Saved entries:
•••

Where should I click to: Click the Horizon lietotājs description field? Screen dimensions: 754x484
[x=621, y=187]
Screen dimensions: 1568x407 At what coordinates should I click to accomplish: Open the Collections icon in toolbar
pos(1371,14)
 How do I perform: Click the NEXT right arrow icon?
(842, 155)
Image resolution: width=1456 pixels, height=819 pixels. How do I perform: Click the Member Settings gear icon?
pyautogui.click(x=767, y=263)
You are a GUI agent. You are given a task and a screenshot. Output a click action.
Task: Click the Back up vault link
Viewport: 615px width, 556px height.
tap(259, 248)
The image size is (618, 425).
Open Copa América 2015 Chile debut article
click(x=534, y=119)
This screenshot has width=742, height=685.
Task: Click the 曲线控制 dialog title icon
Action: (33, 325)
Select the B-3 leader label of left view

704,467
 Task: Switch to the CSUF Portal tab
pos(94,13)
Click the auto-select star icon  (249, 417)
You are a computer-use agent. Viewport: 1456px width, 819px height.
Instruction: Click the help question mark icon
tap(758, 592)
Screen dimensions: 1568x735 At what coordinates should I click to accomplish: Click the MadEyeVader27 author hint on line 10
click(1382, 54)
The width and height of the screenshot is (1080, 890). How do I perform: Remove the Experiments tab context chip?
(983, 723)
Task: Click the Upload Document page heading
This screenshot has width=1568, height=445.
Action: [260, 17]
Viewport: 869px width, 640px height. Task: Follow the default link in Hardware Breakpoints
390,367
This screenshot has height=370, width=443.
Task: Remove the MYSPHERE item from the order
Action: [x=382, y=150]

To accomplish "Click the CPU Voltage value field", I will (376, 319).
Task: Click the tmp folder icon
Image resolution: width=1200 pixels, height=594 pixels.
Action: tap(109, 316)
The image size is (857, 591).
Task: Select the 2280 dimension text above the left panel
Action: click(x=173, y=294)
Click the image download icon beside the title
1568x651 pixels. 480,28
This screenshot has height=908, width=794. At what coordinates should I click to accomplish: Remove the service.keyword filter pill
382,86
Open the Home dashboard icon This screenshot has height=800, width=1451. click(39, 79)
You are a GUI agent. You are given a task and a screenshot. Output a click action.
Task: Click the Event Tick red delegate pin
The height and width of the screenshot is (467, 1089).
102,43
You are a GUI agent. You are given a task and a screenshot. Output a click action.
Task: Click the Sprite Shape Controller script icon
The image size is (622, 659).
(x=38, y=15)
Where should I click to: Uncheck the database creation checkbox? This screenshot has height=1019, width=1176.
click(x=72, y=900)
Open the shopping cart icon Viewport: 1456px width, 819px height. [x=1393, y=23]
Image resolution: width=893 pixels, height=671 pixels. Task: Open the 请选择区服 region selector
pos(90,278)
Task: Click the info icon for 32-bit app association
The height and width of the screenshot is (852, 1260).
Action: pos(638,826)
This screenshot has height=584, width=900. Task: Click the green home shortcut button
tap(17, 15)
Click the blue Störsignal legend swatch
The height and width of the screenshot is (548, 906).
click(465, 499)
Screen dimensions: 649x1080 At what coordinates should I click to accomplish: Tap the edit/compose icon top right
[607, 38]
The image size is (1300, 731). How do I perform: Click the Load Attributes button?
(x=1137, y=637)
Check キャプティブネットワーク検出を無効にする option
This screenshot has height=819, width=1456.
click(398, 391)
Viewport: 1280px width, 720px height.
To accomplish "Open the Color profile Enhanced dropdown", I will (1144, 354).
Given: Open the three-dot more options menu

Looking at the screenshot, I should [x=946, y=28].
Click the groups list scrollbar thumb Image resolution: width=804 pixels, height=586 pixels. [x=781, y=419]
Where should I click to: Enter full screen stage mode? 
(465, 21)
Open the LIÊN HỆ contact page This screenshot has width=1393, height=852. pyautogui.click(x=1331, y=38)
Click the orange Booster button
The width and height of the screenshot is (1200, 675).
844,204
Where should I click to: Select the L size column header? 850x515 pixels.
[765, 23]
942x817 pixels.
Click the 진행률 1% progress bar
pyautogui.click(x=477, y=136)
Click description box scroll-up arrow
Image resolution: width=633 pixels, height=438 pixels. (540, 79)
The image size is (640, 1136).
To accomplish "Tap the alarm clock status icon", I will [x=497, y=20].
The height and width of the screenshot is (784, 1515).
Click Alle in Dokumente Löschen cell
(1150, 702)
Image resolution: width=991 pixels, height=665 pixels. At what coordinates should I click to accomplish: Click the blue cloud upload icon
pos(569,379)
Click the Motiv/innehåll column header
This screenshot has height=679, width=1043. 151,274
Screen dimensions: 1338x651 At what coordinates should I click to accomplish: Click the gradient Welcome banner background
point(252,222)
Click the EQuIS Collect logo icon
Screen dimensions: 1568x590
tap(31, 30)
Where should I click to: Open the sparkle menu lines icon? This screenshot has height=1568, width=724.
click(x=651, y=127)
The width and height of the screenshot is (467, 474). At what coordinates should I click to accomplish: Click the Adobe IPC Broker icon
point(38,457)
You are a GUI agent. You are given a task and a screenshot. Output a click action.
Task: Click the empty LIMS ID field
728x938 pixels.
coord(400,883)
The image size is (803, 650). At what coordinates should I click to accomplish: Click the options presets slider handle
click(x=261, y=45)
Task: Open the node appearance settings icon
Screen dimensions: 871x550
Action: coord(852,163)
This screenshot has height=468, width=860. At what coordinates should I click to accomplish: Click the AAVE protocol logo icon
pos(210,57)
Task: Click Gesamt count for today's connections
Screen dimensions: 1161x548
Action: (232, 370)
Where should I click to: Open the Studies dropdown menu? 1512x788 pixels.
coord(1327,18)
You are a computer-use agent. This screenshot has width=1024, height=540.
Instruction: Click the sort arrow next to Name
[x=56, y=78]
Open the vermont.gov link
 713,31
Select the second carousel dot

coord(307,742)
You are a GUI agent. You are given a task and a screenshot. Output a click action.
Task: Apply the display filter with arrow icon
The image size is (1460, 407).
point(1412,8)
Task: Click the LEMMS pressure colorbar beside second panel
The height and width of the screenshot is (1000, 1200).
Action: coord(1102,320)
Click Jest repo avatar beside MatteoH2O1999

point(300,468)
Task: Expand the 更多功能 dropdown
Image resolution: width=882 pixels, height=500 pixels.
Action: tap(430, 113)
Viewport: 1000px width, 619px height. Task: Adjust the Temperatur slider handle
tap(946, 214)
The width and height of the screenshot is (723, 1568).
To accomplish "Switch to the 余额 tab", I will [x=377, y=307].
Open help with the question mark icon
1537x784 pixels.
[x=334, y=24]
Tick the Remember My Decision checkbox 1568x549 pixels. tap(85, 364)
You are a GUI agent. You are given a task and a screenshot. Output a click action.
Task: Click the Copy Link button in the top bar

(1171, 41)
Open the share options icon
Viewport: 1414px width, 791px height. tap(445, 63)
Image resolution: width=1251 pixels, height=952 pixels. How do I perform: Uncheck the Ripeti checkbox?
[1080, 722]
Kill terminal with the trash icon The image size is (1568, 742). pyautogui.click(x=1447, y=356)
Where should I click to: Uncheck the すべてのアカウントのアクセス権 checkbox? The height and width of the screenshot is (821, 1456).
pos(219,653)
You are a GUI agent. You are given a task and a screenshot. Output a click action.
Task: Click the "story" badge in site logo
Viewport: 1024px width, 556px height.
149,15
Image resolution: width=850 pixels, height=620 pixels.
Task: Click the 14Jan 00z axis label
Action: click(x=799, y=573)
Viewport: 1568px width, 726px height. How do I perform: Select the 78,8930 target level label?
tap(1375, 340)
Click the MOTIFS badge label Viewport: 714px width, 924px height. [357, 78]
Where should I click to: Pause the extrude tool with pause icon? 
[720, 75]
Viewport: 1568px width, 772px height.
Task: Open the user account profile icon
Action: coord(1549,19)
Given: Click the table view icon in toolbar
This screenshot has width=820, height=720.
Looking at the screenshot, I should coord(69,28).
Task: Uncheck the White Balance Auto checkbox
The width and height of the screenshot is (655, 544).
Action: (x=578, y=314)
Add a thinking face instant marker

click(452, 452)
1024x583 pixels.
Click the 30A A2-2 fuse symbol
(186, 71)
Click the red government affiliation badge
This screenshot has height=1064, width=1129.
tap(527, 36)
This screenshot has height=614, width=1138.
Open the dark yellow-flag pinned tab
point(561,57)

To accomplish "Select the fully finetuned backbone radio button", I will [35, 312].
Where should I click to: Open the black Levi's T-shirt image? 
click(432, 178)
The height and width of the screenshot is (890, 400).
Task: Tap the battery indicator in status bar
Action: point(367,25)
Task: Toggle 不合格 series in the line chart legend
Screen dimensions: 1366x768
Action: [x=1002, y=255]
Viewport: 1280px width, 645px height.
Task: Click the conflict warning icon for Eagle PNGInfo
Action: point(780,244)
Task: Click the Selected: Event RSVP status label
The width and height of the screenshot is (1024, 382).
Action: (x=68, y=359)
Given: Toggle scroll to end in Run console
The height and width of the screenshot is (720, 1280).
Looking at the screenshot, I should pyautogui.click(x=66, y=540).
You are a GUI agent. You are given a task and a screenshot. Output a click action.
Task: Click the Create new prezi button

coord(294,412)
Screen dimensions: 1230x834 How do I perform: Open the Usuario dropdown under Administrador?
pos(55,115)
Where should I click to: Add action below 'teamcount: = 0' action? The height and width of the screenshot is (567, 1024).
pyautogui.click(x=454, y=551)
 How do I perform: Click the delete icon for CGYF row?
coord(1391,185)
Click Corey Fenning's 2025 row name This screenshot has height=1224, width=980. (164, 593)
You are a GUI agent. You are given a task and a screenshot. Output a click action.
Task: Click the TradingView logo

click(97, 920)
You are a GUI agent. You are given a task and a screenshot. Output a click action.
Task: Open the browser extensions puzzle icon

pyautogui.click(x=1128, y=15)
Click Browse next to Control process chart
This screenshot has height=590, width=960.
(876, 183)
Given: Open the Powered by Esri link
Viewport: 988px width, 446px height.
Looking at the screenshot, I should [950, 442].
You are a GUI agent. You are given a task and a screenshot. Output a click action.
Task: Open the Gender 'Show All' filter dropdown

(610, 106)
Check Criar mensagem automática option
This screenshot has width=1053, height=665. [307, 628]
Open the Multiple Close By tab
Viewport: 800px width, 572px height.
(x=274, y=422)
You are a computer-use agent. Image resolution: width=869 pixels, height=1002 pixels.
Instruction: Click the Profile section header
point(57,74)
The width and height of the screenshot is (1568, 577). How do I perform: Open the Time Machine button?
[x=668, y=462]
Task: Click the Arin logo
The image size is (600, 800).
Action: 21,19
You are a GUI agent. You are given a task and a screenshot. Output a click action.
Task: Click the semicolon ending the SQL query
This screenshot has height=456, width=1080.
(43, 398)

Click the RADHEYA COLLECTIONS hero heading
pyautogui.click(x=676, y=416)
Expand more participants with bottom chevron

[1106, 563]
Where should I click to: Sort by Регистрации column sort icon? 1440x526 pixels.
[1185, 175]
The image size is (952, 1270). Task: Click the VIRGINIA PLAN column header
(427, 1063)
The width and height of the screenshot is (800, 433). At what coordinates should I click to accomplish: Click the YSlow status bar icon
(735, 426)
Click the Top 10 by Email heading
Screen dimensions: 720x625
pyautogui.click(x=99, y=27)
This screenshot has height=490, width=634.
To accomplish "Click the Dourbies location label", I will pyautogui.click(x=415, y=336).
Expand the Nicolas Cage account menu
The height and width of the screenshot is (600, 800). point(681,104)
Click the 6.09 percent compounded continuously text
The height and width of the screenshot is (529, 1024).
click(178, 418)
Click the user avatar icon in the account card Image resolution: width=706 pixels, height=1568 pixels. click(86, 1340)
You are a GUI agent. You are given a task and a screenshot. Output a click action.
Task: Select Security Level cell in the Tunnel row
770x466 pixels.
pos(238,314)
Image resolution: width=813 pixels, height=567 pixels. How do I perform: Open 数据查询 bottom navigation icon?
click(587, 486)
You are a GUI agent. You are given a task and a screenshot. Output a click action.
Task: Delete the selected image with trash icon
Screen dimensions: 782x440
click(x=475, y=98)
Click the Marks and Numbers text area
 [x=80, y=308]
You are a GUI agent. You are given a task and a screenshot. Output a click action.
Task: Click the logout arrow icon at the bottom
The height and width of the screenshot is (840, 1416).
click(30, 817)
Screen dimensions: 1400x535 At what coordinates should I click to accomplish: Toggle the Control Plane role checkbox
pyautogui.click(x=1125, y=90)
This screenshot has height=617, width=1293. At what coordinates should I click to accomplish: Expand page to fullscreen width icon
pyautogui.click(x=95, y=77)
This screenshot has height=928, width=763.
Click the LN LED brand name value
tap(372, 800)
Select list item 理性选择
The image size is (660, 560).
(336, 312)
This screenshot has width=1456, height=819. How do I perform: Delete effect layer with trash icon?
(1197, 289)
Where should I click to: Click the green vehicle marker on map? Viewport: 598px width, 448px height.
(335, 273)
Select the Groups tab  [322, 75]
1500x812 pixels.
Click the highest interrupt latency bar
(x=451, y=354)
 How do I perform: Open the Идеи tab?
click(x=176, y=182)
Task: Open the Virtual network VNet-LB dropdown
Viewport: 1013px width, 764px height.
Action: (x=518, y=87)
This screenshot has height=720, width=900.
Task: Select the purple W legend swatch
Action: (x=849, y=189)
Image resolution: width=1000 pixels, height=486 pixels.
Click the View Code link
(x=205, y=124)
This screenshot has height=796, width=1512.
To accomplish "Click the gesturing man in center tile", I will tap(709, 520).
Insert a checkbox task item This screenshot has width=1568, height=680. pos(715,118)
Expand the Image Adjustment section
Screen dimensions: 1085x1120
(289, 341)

•••

▶ **Required action**
From the records above, transcribe exactly the run of lines that opens with the line holding "This screenshot has height=468, width=860." and closes with the line holding "in site logo", both included.

▶ **Result below**
This screenshot has height=468, width=860. At what coordinates should I click to accomplish: Click the AAVE protocol logo icon
pos(210,57)
Task: Click Gesamt count for today's connections
Screen dimensions: 1161x548
Action: (232, 370)
Where should I click to: Open the Studies dropdown menu? 1512x788 pixels.
coord(1327,18)
You are a computer-use agent. This screenshot has width=1024, height=540.
Instruction: Click the sort arrow next to Name
[x=56, y=78]
Open the vermont.gov link
 713,31
Select the second carousel dot

coord(307,742)
You are a GUI agent. You are given a task and a screenshot. Output a click action.
Task: Apply the display filter with arrow icon
The image size is (1460, 407).
point(1412,8)
Task: Click the LEMMS pressure colorbar beside second panel
The height and width of the screenshot is (1000, 1200).
Action: coord(1102,320)
Click Jest repo avatar beside MatteoH2O1999

point(300,468)
Task: Expand the 更多功能 dropdown
Image resolution: width=882 pixels, height=500 pixels.
Action: tap(430, 113)
Viewport: 1000px width, 619px height. Task: Adjust the Temperatur slider handle
tap(946, 214)
The width and height of the screenshot is (723, 1568).
To accomplish "Switch to the 余额 tab", I will [x=377, y=307].
Open help with the question mark icon
1537x784 pixels.
[x=334, y=24]
Tick the Remember My Decision checkbox 1568x549 pixels. tap(85, 364)
You are a GUI agent. You are given a task and a screenshot. Output a click action.
Task: Click the Copy Link button in the top bar

(1171, 41)
Open the share options icon
Viewport: 1414px width, 791px height. tap(445, 63)
Image resolution: width=1251 pixels, height=952 pixels. How do I perform: Uncheck the Ripeti checkbox?
[1080, 722]
Kill terminal with the trash icon The image size is (1568, 742). pyautogui.click(x=1447, y=356)
Where should I click to: Uncheck the すべてのアカウントのアクセス権 checkbox? The height and width of the screenshot is (821, 1456).
pos(219,653)
You are a GUI agent. You are given a task and a screenshot. Output a click action.
Task: Click the "story" badge in site logo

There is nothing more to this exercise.